Voilà, je rouvre un blog.

Il s’appelle L’hallali. C’est surtout une histoire d’esthétique. Regardez bien les obliques des lettres, moi je trouve ça joli. J’avais ouvert un tumblr, du même nom. Il existe toujours et réunit environ 1 lecteur et demi (moi-même + moi-même dans le métro – ça capte moins bien). Ça ne m’embêtait pas vraiment, d’avoir personne qui me lise. D’ailleurs c’était mieux, parce que je pouvais écrire bien ce que je voulais, et poster les photos qui me plaisaient, et aussi imaginer, surtout, l’écran du téléphone dans la nuit qui transforme les visages en un tas d’ombres trop grises. Je fantasmais quelques lecteurs fantômes, sûrement.

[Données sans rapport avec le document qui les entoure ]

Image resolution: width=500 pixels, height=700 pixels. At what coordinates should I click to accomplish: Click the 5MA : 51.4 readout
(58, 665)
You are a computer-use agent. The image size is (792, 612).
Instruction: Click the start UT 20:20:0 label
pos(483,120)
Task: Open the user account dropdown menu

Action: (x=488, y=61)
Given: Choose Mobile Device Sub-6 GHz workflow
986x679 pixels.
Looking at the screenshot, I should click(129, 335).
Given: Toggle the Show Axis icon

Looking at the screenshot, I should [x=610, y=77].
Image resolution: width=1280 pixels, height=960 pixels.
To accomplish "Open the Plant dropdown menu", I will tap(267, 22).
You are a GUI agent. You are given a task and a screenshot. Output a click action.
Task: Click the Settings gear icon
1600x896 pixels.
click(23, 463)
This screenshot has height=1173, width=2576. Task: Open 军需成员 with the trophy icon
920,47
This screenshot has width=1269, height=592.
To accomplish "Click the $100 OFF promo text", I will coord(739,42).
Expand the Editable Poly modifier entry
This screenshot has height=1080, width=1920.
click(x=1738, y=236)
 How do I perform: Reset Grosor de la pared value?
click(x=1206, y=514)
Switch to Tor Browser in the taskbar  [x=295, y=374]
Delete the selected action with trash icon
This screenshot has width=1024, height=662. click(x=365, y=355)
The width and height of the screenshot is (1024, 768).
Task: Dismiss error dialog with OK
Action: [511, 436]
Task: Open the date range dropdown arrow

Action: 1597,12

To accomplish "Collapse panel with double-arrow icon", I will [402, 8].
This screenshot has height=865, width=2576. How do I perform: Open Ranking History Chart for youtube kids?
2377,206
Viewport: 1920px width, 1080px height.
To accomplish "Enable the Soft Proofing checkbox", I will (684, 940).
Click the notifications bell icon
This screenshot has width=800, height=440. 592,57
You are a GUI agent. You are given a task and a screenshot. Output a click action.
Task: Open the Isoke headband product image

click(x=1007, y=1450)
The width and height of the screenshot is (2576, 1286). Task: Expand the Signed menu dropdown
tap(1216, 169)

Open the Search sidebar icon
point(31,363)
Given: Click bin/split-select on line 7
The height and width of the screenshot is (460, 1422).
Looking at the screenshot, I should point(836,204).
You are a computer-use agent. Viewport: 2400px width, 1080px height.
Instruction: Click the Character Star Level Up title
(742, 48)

Et puis y’a eu ce prix, un truc sur internet de filles qui écrivent, et je veux participer. Tout à l’heure je suis donc partie creuser ma boîte mail à la recherche de textes un peu vieux mais avec un plan : psychologie du personnage, élément perturbateur, action, chute. Bon. L’ennui, c’est que si je participe, je ne veux surtout pas perdre, rapport à l’égo, tout ça. J’ai lu des textes des années précédentes, relu mes vieux textes avec plan, et je vais perdre. Donc finalement je ne veux plus. Mais il faut que je réinstalle un clavier sous mes doigts pour taper autre chose que des specs. Il faut travailler. Je crois de moins en moins au don, davantage à l’arrachage de bide. Je vais y arriver, y’a pas de raison (à quoi ?)

Je ne suis plus vexée par l’expression « vomir du texte » et c’est pas grave si c’est mauvais. L’important c’est que ça existe. Et le faire avec des paires d’yeux en face, pas céder aux lieux communs et aux citations indexées sur L’internaute.